The lunchroom a few days ago discussed price gouging, among other earthquake related topics. Seamus proposed a very nice solution to a few linked problems; as he's been rather quiet here of late, I figured I might as well write it up on his behalf. All errors in the proposal as interpreted by me are, of course, attributable to him.
First, we know that the Earthquake Commission invests stupidly heavily in domestic assets - in particular, government securities. The appeal of investing these things domestically seems insurmountable, regardless of how much downside risk it exposes us to.
Second, we know that people hate profiteers. They get angry at the idea that anybody might earn excess profits because of somebody else's suffering, even if that's the most efficient solution to the problem and is most effective in making everybody better off in the long run. Better, they reckon, that everyone starve equally than that prices adjust to give an incentive for folks to bring food into the region, with richer folks potentially first in line. This gives governments a derived demand for stupid policies.
Seamus's tidy solution: get the Earthquake Commission out of government assets and reallocate investment to a portfolio of domestic stocks that we expect to jump in case of an earthquake. We could identify those reasonably easily just by looking at NZX data from the past couple weeks.
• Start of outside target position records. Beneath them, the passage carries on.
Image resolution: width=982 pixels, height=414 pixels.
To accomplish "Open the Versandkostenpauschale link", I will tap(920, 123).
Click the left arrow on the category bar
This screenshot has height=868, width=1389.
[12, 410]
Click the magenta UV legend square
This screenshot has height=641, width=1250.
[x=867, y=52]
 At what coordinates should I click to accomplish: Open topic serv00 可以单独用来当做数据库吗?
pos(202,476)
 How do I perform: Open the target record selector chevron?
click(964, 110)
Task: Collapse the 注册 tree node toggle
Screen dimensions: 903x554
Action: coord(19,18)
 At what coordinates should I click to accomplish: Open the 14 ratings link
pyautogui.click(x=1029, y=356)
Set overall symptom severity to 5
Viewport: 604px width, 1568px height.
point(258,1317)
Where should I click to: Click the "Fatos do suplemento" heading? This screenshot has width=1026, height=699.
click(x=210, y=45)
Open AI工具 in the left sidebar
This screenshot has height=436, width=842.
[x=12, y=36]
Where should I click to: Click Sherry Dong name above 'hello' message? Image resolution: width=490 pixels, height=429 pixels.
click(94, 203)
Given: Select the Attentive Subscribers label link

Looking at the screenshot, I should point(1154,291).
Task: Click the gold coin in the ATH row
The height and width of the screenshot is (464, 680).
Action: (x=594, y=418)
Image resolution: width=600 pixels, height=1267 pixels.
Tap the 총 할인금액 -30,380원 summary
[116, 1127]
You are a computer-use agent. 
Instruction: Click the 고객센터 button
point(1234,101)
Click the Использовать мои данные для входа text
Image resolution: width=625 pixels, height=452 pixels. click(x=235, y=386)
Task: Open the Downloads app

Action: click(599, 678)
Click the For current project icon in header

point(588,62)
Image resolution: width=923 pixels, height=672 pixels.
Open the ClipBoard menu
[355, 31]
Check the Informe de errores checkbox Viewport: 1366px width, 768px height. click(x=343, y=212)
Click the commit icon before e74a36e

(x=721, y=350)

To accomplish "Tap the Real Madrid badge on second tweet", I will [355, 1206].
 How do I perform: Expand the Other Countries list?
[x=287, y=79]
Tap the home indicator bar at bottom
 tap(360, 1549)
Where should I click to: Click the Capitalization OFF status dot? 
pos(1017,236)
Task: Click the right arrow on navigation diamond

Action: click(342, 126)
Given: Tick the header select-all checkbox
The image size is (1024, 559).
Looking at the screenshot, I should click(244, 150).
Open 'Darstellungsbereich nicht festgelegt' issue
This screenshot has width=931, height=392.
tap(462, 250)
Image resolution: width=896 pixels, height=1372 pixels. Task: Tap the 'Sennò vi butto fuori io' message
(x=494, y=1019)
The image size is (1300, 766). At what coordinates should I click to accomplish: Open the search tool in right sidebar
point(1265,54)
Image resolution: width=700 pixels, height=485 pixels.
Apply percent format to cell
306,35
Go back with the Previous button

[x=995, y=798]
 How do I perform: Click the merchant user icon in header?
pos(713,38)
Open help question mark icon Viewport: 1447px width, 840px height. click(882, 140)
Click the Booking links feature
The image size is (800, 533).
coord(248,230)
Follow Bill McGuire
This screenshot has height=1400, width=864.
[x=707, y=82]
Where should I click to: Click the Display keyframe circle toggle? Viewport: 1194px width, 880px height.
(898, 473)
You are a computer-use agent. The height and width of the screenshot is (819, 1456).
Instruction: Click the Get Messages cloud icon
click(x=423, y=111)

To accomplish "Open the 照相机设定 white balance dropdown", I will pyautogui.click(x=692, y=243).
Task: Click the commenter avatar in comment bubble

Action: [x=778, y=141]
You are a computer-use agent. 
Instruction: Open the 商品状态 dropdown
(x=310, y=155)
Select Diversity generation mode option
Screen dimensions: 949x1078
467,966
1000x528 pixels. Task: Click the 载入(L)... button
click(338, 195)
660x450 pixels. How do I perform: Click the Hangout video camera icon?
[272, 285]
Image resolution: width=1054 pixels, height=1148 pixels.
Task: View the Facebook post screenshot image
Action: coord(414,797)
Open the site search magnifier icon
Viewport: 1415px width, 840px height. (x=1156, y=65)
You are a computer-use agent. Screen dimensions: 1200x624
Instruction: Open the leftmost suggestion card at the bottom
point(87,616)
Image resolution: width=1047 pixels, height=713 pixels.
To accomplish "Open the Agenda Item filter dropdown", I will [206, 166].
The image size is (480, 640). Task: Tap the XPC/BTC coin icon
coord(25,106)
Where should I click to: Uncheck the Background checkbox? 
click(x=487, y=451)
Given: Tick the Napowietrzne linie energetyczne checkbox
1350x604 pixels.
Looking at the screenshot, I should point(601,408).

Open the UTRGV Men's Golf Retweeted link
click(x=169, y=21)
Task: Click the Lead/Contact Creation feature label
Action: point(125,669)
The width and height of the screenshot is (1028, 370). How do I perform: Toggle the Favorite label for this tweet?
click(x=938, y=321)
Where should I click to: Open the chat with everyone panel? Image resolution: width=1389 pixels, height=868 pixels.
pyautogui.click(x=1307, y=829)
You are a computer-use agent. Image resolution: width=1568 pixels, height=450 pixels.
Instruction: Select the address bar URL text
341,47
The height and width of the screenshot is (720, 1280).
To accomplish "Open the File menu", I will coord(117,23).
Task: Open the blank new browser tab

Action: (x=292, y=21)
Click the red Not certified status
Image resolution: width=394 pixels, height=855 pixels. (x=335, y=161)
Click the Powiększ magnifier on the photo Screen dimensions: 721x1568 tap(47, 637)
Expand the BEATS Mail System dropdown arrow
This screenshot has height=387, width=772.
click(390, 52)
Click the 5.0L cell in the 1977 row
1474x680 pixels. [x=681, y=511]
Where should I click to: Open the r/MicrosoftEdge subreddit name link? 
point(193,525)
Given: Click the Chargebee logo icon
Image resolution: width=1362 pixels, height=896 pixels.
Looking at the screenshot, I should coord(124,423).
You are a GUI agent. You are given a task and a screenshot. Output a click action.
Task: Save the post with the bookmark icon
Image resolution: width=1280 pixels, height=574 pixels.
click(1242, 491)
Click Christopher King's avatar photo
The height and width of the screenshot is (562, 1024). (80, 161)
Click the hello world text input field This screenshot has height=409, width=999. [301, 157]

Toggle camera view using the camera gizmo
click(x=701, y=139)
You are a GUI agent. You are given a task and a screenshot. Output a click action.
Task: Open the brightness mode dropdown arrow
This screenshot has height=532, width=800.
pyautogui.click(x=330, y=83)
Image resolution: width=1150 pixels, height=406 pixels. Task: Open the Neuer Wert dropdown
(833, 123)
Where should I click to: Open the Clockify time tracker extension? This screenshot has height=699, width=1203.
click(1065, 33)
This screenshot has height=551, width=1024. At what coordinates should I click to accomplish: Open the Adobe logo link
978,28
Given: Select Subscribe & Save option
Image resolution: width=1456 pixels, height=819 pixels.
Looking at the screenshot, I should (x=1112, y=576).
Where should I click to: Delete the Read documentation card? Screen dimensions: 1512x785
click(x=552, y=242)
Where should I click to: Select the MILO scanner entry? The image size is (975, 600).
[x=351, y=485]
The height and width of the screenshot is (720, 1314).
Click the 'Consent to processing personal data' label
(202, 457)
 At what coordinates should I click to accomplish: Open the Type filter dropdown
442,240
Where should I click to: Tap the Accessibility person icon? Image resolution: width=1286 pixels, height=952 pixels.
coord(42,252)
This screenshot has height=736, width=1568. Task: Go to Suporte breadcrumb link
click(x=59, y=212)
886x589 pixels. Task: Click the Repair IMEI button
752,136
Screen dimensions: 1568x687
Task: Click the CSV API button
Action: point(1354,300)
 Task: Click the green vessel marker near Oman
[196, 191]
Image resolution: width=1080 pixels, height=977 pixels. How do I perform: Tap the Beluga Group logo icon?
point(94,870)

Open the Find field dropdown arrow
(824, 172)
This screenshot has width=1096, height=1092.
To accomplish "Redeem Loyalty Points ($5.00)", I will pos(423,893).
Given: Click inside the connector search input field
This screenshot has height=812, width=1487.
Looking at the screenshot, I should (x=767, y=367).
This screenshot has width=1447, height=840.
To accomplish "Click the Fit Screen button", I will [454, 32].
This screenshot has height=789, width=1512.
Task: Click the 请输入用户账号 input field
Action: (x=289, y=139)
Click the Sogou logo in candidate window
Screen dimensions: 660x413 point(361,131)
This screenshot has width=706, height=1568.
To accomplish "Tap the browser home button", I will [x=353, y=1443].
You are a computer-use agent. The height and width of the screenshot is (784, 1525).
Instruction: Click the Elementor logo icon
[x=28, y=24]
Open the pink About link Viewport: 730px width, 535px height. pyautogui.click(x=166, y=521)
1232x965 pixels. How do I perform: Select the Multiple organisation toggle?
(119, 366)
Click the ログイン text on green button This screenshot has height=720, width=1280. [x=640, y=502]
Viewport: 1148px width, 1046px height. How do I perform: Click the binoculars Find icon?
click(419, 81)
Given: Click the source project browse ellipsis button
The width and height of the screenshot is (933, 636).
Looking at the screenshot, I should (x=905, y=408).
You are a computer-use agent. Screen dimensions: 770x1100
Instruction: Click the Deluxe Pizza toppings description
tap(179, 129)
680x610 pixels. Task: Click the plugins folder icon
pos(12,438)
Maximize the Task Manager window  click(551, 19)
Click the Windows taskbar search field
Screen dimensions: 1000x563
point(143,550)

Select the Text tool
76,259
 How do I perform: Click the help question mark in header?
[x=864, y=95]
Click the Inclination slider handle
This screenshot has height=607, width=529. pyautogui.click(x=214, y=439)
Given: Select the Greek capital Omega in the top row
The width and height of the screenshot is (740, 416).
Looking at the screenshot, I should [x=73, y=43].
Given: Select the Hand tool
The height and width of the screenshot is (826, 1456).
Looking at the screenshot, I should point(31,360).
Now, who earns the rents when prices jump in the wake of a disaster? The folks who owned stock in the companies getting the rents prior to the price move. If the government's earthquake compensation portfolio is weighted towards assets that are likely to increase in value after an earthquake and are likely to increase most if nobody mucks around with prices, then government has stronger incentive not to give in to populist pressures to interfere with prices.
Problem with the solution: we have a very thin stock market. Total capitalization of the NZX building-sector stocks was about $5 billion end August (about $6 billion now) - not far off from the total purported value of the Earthquake Commission's holdings. And we'd hardly want EQC having more than a minority stake in anything lest we start seeing political interference in private companies through government stock holding.
But EQC taking a 5-10% stake in the building sector, across the board, to replace other parts of its domestic exposure, doesn't seem crazy. At least it's far less crazy than having those assets in the parts of the domestic sector expected to drop in value if the insured event transpires.
To be clear: I still can't see any case for EQC holding domestic assets, and I don't get why this isn't all just handled through reinsurance anyway rather than by having EQC hold an asset portfolio. But this would be better than status quo.